The entries that follow need to be returned without any alteration.

*** Begin section ***

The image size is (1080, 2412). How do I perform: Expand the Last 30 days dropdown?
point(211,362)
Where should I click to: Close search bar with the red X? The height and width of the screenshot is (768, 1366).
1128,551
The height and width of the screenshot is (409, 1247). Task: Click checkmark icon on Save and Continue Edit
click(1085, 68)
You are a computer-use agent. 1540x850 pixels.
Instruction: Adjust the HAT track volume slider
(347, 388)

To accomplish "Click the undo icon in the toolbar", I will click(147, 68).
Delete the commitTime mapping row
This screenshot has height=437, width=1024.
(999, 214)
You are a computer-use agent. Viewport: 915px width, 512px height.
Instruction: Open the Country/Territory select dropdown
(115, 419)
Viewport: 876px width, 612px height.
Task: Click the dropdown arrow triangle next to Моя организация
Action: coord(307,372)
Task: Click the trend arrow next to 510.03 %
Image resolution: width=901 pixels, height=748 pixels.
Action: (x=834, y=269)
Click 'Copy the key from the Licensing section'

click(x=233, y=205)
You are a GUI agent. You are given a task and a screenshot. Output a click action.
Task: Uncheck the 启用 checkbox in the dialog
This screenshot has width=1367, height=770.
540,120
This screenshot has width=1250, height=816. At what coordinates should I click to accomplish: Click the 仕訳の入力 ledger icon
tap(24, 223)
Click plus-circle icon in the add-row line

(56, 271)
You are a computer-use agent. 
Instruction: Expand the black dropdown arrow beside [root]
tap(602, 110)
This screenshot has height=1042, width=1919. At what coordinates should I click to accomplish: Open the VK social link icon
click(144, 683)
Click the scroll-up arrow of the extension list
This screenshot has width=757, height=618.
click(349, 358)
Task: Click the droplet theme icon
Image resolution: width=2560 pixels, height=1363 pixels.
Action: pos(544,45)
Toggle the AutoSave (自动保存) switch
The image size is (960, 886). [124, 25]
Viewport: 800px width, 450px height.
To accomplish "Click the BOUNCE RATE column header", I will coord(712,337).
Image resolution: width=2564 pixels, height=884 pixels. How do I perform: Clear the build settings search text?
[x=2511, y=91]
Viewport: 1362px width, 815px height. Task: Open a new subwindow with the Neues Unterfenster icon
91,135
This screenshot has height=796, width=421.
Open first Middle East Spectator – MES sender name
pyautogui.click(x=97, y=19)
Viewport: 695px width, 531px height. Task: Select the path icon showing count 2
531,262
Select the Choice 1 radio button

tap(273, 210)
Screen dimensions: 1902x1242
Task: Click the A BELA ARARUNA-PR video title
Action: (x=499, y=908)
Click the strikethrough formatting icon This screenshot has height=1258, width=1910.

*** End section ***

**OUTPUT OF THE EXERCISE**
The image size is (1080, 2412). How do I perform: Expand the Last 30 days dropdown?
point(211,362)
Where should I click to: Close search bar with the red X? The height and width of the screenshot is (768, 1366).
1128,551
The height and width of the screenshot is (409, 1247). Task: Click checkmark icon on Save and Continue Edit
click(1085, 68)
You are a computer-use agent. 1540x850 pixels.
Instruction: Adjust the HAT track volume slider
(347, 388)

To accomplish "Click the undo icon in the toolbar", I will click(147, 68).
Delete the commitTime mapping row
This screenshot has height=437, width=1024.
(999, 214)
You are a computer-use agent. Viewport: 915px width, 512px height.
Instruction: Open the Country/Territory select dropdown
(115, 419)
Viewport: 876px width, 612px height.
Task: Click the dropdown arrow triangle next to Моя организация
Action: coord(307,372)
Task: Click the trend arrow next to 510.03 %
Image resolution: width=901 pixels, height=748 pixels.
Action: (x=834, y=269)
Click 'Copy the key from the Licensing section'

click(x=233, y=205)
You are a GUI agent. You are given a task and a screenshot. Output a click action.
Task: Uncheck the 启用 checkbox in the dialog
This screenshot has width=1367, height=770.
540,120
This screenshot has width=1250, height=816. At what coordinates should I click to accomplish: Click the 仕訳の入力 ledger icon
tap(24, 223)
Click plus-circle icon in the add-row line

(56, 271)
You are a computer-use agent. 
Instruction: Expand the black dropdown arrow beside [root]
tap(602, 110)
This screenshot has height=1042, width=1919. At what coordinates should I click to accomplish: Open the VK social link icon
click(144, 683)
Click the scroll-up arrow of the extension list
This screenshot has width=757, height=618.
click(349, 358)
Task: Click the droplet theme icon
Image resolution: width=2560 pixels, height=1363 pixels.
Action: pos(544,45)
Toggle the AutoSave (自动保存) switch
The image size is (960, 886). [124, 25]
Viewport: 800px width, 450px height.
To accomplish "Click the BOUNCE RATE column header", I will coord(712,337).
Image resolution: width=2564 pixels, height=884 pixels. How do I perform: Clear the build settings search text?
[x=2511, y=91]
Viewport: 1362px width, 815px height. Task: Open a new subwindow with the Neues Unterfenster icon
91,135
This screenshot has height=796, width=421.
Open first Middle East Spectator – MES sender name
pyautogui.click(x=97, y=19)
Viewport: 695px width, 531px height. Task: Select the path icon showing count 2
531,262
Select the Choice 1 radio button

tap(273, 210)
Screen dimensions: 1902x1242
Task: Click the A BELA ARARUNA-PR video title
Action: (x=499, y=908)
Click the strikethrough formatting icon This screenshot has height=1258, width=1910.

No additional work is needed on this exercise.